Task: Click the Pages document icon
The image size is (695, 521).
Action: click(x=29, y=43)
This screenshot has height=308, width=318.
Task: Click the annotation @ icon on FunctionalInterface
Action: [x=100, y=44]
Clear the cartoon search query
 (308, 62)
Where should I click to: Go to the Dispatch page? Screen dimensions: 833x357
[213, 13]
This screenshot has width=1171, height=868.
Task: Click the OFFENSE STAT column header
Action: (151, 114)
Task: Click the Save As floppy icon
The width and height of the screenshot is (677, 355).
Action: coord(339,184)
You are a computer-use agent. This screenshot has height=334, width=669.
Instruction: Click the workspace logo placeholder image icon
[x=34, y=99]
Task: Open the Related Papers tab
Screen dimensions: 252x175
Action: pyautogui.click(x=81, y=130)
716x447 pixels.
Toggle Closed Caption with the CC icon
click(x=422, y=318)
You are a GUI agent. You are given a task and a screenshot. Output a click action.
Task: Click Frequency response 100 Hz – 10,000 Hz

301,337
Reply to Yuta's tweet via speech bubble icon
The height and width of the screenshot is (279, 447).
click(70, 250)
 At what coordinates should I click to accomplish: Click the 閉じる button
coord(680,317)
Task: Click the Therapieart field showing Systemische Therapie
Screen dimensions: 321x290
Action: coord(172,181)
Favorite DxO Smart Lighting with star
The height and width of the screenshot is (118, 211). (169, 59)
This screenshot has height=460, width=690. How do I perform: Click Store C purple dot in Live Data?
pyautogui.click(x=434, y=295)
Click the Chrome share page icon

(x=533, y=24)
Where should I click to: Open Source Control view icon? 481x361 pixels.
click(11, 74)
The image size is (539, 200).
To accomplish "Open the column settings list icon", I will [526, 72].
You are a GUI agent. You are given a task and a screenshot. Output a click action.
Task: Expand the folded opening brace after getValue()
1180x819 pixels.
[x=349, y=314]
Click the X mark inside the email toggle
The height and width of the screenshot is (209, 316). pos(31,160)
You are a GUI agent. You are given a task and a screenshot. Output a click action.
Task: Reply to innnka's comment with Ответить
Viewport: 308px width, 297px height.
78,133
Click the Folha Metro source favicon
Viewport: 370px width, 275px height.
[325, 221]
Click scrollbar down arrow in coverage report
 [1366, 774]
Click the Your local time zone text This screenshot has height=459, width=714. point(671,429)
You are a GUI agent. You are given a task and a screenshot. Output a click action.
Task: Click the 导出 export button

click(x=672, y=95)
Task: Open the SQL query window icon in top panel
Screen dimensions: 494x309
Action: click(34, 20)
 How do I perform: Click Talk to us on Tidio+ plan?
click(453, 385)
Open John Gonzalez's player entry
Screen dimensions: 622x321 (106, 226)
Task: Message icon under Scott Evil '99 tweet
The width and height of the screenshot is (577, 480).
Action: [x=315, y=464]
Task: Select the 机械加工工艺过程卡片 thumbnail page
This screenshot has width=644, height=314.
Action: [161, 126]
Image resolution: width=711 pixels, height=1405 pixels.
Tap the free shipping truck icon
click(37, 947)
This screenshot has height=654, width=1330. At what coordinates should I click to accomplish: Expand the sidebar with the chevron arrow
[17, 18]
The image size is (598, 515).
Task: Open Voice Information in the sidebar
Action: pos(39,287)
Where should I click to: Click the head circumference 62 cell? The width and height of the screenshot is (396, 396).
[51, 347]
---
» **Task**: From the first record to the last, copy everything exactly.

» **Problem solution**:
Task: Click the Pages document icon
The image size is (695, 521).
Action: click(x=29, y=43)
This screenshot has height=308, width=318.
Task: Click the annotation @ icon on FunctionalInterface
Action: [x=100, y=44]
Clear the cartoon search query
 (308, 62)
Where should I click to: Go to the Dispatch page? Screen dimensions: 833x357
[213, 13]
This screenshot has width=1171, height=868.
Task: Click the OFFENSE STAT column header
Action: (151, 114)
Task: Click the Save As floppy icon
The width and height of the screenshot is (677, 355).
Action: coord(339,184)
You are a computer-use agent. This screenshot has height=334, width=669.
Instruction: Click the workspace logo placeholder image icon
[x=34, y=99]
Task: Open the Related Papers tab
Screen dimensions: 252x175
Action: pyautogui.click(x=81, y=130)
716x447 pixels.
Toggle Closed Caption with the CC icon
click(x=422, y=318)
You are a GUI agent. You are given a task and a screenshot. Output a click action.
Task: Click Frequency response 100 Hz – 10,000 Hz

301,337
Reply to Yuta's tweet via speech bubble icon
The height and width of the screenshot is (279, 447).
click(70, 250)
 At what coordinates should I click to accomplish: Click the 閉じる button
coord(680,317)
Task: Click the Therapieart field showing Systemische Therapie
Screen dimensions: 321x290
Action: coord(172,181)
Favorite DxO Smart Lighting with star
The height and width of the screenshot is (118, 211). (169, 59)
This screenshot has height=460, width=690. How do I perform: Click Store C purple dot in Live Data?
pyautogui.click(x=434, y=295)
Click the Chrome share page icon

(x=533, y=24)
Where should I click to: Open Source Control view icon? 481x361 pixels.
click(11, 74)
The image size is (539, 200).
To accomplish "Open the column settings list icon", I will [526, 72].
You are a GUI agent. You are given a task and a screenshot. Output a click action.
Task: Expand the folded opening brace after getValue()
1180x819 pixels.
[x=349, y=314]
Click the X mark inside the email toggle
The height and width of the screenshot is (209, 316). pos(31,160)
You are a GUI agent. You are given a task and a screenshot. Output a click action.
Task: Reply to innnka's comment with Ответить
Viewport: 308px width, 297px height.
78,133
Click the Folha Metro source favicon
Viewport: 370px width, 275px height.
[325, 221]
Click scrollbar down arrow in coverage report
 [1366, 774]
Click the Your local time zone text This screenshot has height=459, width=714. point(671,429)
You are a GUI agent. You are given a task and a screenshot. Output a click action.
Task: Click the 导出 export button

click(x=672, y=95)
Task: Open the SQL query window icon in top panel
Screen dimensions: 494x309
Action: click(34, 20)
 How do I perform: Click Talk to us on Tidio+ plan?
click(453, 385)
Open John Gonzalez's player entry
Screen dimensions: 622x321 (106, 226)
Task: Message icon under Scott Evil '99 tweet
The width and height of the screenshot is (577, 480).
Action: [x=315, y=464]
Task: Select the 机械加工工艺过程卡片 thumbnail page
This screenshot has width=644, height=314.
Action: [161, 126]
Image resolution: width=711 pixels, height=1405 pixels.
Tap the free shipping truck icon
click(37, 947)
This screenshot has height=654, width=1330. At what coordinates should I click to accomplish: Expand the sidebar with the chevron arrow
[17, 18]
The image size is (598, 515).
Task: Open Voice Information in the sidebar
Action: pos(39,287)
Where should I click to: Click the head circumference 62 cell? The width and height of the screenshot is (396, 396).
[51, 347]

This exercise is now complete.